# Dataset records
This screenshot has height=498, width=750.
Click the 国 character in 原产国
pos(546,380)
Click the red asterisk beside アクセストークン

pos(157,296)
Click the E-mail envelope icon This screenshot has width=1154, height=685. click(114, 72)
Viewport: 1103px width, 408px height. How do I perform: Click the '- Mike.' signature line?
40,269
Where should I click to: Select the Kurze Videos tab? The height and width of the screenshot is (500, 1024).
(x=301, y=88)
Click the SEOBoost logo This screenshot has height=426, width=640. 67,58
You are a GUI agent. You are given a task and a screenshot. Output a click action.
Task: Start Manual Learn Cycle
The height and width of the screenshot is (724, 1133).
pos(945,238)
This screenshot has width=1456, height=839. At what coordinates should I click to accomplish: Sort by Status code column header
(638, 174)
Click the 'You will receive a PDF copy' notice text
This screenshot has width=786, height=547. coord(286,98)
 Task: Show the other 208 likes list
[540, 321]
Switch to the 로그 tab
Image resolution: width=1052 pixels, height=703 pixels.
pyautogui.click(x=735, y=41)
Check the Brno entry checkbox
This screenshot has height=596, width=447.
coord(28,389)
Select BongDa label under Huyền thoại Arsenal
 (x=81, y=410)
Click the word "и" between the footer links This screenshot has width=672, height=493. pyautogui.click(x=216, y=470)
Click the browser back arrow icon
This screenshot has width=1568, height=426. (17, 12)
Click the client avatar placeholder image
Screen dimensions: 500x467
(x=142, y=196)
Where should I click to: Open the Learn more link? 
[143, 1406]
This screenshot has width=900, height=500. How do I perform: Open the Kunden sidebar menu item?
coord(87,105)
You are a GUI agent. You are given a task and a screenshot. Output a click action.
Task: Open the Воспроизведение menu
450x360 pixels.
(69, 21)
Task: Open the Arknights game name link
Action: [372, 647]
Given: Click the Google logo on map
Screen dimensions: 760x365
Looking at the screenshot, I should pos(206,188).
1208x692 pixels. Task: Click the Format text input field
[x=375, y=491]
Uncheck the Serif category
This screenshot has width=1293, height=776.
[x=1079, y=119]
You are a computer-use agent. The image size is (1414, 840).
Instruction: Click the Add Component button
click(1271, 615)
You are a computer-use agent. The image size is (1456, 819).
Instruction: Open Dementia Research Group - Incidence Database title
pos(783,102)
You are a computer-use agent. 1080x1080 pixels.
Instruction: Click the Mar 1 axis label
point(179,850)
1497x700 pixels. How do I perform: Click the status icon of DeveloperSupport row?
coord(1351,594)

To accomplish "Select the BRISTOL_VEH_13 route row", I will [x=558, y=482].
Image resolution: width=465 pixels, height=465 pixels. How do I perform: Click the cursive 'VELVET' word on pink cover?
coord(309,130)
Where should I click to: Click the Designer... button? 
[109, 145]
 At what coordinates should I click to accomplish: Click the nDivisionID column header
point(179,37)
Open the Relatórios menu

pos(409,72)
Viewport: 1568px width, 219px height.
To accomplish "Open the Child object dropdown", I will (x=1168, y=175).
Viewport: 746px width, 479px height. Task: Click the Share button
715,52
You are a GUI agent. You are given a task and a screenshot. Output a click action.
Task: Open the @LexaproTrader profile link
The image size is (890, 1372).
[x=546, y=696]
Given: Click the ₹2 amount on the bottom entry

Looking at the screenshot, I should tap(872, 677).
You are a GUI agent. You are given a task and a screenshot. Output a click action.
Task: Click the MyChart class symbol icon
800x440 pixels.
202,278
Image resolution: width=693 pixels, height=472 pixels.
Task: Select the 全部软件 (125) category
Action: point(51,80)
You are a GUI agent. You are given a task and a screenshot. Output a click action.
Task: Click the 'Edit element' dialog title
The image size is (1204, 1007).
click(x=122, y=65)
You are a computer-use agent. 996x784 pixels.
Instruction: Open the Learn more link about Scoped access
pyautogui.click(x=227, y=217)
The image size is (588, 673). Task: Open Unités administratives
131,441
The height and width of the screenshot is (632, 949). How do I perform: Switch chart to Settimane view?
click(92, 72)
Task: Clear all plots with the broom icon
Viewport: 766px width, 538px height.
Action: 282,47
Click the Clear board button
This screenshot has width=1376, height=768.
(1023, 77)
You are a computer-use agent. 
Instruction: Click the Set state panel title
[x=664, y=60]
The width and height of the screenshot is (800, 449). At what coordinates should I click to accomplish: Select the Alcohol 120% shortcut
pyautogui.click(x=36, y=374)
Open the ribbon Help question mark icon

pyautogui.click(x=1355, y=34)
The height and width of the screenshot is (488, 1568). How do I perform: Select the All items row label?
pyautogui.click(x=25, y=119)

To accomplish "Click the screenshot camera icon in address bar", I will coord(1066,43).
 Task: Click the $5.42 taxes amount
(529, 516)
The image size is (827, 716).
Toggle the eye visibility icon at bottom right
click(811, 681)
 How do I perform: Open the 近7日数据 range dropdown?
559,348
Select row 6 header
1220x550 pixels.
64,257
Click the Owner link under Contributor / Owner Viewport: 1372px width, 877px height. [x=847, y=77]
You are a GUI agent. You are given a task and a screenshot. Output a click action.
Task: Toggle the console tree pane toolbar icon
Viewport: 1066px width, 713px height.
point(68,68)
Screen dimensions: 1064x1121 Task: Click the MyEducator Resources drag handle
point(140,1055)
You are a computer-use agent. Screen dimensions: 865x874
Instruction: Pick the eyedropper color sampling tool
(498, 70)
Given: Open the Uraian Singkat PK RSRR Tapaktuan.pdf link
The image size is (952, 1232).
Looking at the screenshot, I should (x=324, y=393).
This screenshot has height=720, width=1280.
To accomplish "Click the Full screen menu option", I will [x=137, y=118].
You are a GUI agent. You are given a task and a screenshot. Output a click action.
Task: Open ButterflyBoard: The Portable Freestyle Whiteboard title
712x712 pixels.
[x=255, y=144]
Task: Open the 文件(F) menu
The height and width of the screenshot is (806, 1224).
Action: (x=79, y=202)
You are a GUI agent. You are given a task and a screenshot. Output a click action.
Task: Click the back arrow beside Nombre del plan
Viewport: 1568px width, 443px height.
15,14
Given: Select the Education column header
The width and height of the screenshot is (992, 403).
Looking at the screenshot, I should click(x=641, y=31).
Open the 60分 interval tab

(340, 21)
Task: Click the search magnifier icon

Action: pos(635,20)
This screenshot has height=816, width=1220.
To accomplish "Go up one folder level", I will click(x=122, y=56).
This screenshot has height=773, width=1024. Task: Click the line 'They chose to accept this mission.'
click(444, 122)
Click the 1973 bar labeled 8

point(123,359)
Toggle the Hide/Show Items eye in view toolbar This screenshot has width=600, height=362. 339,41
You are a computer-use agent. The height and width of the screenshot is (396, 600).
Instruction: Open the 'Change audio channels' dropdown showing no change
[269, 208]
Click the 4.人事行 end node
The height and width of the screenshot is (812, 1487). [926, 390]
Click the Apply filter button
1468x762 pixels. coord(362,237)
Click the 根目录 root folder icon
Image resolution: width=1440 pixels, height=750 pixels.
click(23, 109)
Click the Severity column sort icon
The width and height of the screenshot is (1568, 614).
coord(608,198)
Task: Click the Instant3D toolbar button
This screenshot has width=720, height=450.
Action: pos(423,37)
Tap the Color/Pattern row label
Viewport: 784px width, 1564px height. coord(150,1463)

# WORK ORDER
Quote, with nothing altered, all lines from the start of the entries to the line that carries "Task: Start Manual Learn Cycle", inclusive.

# RESPONSE BOX
This screenshot has height=498, width=750.
Click the 国 character in 原产国
pos(546,380)
Click the red asterisk beside アクセストークン

pos(157,296)
Click the E-mail envelope icon This screenshot has width=1154, height=685. click(114, 72)
Viewport: 1103px width, 408px height. How do I perform: Click the '- Mike.' signature line?
40,269
Where should I click to: Select the Kurze Videos tab? The height and width of the screenshot is (500, 1024).
(x=301, y=88)
Click the SEOBoost logo This screenshot has height=426, width=640. 67,58
You are a GUI agent. You are given a task and a screenshot. Output a click action.
Task: Start Manual Learn Cycle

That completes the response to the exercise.